**ACTIVITY**
Go through the entries below and copy each line containing the word "Assign".

**DATA FOR REVIEW**

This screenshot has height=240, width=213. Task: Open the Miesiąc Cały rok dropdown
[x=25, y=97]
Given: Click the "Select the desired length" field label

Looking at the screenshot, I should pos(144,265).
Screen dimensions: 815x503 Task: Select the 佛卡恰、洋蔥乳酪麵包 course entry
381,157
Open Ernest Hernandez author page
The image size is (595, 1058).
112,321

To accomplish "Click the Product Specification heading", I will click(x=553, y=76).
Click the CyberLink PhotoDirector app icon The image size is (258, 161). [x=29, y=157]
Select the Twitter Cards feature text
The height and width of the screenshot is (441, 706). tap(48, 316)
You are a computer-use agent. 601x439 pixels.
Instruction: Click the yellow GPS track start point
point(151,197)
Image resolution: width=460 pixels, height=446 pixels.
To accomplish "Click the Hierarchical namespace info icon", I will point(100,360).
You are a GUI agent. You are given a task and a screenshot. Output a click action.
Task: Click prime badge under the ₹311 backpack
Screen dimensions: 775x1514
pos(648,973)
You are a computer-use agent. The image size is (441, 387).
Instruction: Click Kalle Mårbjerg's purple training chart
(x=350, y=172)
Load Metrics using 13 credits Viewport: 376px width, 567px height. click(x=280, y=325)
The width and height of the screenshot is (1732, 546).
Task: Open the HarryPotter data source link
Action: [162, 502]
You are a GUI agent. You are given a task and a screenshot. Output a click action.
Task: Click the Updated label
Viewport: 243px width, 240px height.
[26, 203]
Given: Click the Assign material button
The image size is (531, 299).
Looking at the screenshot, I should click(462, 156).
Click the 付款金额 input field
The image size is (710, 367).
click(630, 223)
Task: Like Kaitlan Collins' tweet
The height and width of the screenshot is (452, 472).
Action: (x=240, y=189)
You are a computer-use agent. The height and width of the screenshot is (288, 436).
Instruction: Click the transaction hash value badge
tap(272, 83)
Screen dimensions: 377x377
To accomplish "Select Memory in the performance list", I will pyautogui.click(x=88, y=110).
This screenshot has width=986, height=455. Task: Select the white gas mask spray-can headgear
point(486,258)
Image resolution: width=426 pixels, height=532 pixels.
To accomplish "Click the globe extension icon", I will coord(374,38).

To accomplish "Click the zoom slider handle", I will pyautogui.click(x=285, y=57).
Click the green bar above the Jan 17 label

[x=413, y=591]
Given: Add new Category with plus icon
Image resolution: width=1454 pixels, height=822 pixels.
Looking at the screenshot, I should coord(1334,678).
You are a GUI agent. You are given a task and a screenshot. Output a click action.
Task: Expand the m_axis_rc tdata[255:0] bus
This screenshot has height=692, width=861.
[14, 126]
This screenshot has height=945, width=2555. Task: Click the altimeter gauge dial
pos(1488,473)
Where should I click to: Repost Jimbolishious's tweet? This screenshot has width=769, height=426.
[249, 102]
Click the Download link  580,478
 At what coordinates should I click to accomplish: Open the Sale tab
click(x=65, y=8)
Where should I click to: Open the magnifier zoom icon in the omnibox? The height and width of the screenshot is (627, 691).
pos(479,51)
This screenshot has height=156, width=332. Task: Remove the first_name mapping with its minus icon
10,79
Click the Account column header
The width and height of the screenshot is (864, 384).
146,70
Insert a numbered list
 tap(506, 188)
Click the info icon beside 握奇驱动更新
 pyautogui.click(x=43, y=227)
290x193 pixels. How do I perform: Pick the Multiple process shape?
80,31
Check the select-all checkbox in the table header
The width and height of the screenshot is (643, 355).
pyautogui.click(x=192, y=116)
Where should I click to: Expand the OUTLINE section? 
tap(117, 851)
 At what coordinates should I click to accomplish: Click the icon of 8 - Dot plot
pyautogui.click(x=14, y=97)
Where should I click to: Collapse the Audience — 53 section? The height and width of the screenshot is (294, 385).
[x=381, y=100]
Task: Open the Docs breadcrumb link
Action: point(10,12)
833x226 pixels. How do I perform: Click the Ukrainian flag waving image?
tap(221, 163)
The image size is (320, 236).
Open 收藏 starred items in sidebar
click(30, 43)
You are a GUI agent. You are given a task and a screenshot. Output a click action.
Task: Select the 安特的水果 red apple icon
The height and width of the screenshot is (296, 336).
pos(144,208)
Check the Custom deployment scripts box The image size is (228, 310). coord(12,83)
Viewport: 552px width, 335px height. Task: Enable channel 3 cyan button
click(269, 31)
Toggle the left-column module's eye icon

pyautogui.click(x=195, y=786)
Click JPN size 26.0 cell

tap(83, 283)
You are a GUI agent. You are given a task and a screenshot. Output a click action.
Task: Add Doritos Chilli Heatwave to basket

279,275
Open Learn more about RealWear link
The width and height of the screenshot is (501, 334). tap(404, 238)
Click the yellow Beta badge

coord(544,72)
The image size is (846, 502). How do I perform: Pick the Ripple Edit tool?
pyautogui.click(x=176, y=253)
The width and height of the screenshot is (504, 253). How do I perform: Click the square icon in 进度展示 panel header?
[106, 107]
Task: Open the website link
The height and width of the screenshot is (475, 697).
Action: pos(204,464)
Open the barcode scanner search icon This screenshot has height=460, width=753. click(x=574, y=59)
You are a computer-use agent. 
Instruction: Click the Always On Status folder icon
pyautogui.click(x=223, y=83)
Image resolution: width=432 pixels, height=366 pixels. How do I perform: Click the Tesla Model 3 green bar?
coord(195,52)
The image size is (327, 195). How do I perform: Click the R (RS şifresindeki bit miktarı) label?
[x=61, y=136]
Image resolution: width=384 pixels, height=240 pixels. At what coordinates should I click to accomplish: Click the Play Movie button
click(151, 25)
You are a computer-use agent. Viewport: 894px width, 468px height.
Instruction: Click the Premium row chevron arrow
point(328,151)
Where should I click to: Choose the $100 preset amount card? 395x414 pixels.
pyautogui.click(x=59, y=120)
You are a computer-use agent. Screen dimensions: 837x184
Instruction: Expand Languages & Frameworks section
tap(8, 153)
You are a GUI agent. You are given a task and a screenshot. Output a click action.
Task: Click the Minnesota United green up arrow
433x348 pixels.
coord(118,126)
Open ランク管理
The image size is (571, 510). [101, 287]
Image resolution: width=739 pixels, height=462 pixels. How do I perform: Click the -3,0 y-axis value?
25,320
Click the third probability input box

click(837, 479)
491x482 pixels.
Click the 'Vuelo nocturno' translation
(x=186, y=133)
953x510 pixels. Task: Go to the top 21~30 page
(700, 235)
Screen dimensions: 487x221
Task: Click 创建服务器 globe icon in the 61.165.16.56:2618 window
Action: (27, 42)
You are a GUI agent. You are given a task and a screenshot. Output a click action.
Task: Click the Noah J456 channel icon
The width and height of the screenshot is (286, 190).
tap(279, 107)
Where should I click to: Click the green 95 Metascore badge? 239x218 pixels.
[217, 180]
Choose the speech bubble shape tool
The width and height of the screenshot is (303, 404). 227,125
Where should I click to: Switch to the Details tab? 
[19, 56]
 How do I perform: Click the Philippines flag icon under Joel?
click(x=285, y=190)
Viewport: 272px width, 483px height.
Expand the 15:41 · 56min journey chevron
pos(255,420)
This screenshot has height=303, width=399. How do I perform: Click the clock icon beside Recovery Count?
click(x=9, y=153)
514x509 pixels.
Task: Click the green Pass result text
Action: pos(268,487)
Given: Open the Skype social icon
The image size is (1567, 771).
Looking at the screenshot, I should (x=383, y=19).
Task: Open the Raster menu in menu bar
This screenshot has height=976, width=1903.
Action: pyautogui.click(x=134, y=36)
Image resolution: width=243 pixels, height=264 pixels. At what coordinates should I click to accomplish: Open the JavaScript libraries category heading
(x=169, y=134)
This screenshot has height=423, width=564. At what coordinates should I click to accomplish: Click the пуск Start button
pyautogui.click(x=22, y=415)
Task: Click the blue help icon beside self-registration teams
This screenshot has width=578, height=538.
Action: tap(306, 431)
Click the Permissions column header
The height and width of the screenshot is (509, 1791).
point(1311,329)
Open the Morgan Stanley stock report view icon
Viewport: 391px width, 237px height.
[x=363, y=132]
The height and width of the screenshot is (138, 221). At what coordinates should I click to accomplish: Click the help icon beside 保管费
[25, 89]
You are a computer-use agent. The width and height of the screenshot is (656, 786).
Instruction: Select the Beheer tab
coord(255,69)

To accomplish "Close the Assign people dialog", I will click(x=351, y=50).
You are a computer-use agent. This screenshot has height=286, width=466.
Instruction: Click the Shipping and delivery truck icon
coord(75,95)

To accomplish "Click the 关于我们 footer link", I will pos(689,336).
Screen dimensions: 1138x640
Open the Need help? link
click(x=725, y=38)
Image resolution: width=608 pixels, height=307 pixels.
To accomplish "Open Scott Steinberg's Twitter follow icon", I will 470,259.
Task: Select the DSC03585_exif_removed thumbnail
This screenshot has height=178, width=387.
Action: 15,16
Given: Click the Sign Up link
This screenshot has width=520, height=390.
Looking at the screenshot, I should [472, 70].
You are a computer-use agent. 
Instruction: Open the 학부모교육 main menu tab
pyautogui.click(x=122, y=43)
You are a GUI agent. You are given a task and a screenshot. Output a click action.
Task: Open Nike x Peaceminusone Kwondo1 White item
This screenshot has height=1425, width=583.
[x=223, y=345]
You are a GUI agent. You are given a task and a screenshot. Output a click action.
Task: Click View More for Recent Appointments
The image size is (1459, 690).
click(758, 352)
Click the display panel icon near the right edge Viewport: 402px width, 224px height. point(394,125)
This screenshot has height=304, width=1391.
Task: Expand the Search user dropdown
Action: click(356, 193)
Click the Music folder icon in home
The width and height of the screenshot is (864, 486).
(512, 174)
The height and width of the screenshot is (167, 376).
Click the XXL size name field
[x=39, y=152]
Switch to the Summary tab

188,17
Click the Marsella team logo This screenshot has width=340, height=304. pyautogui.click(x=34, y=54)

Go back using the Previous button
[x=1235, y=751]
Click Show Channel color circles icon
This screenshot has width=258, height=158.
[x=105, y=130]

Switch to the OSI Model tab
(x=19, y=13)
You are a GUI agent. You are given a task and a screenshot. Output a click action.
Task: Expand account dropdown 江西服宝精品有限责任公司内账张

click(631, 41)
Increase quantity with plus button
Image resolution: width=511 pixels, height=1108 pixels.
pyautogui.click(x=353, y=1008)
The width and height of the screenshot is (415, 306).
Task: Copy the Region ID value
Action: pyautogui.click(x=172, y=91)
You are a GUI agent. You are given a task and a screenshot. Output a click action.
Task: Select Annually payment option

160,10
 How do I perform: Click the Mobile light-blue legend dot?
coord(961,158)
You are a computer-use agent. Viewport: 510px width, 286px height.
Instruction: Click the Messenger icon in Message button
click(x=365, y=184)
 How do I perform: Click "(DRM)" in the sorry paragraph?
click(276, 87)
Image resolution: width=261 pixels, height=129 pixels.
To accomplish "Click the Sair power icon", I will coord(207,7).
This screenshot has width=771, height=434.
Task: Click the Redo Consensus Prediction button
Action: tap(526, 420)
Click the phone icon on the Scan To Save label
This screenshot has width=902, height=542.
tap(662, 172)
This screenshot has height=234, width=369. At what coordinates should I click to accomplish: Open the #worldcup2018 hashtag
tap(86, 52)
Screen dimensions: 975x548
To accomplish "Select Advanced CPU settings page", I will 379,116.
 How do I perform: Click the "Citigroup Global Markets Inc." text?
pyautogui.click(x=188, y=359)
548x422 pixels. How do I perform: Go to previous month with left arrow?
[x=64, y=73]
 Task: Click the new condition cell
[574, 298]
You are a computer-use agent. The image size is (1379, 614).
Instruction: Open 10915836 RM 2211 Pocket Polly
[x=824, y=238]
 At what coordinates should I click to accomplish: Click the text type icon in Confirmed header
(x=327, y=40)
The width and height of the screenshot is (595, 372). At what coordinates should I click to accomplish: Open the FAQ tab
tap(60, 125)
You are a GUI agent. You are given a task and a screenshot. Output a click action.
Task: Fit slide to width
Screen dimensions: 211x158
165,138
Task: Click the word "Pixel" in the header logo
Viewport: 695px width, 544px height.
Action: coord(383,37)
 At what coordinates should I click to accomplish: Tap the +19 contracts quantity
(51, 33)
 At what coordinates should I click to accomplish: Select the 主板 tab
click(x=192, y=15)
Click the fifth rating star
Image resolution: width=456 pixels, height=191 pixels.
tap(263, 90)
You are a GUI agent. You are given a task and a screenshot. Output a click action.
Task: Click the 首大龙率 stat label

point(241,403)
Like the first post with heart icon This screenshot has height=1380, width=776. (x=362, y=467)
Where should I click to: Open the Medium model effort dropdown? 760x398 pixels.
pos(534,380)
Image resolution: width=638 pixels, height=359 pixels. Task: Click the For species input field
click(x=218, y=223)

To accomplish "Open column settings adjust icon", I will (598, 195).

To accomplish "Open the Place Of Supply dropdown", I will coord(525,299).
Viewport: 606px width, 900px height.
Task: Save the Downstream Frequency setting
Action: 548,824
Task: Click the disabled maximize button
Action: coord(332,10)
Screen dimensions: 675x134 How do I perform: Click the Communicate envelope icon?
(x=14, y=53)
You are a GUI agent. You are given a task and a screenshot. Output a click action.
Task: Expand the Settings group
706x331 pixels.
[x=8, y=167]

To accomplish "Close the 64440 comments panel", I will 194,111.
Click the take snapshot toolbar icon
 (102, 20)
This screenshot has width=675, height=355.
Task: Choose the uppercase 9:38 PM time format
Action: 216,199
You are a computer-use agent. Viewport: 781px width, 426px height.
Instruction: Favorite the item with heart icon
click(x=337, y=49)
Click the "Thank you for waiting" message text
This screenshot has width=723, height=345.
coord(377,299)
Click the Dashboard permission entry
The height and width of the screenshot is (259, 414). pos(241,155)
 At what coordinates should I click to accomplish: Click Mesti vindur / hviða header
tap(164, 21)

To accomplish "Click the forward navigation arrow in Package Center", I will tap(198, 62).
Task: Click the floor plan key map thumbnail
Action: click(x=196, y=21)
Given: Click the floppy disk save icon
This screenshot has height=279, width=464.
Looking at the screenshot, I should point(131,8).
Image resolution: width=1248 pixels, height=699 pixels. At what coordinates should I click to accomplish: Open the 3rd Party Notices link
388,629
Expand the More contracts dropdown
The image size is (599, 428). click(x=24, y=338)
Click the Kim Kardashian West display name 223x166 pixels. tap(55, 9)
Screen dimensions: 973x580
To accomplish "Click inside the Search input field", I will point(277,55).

**RESPONSE TO THE TASK**
Given: Click the Assign material button
To accomplish "Close the Assign people dialog", I will click(x=351, y=50).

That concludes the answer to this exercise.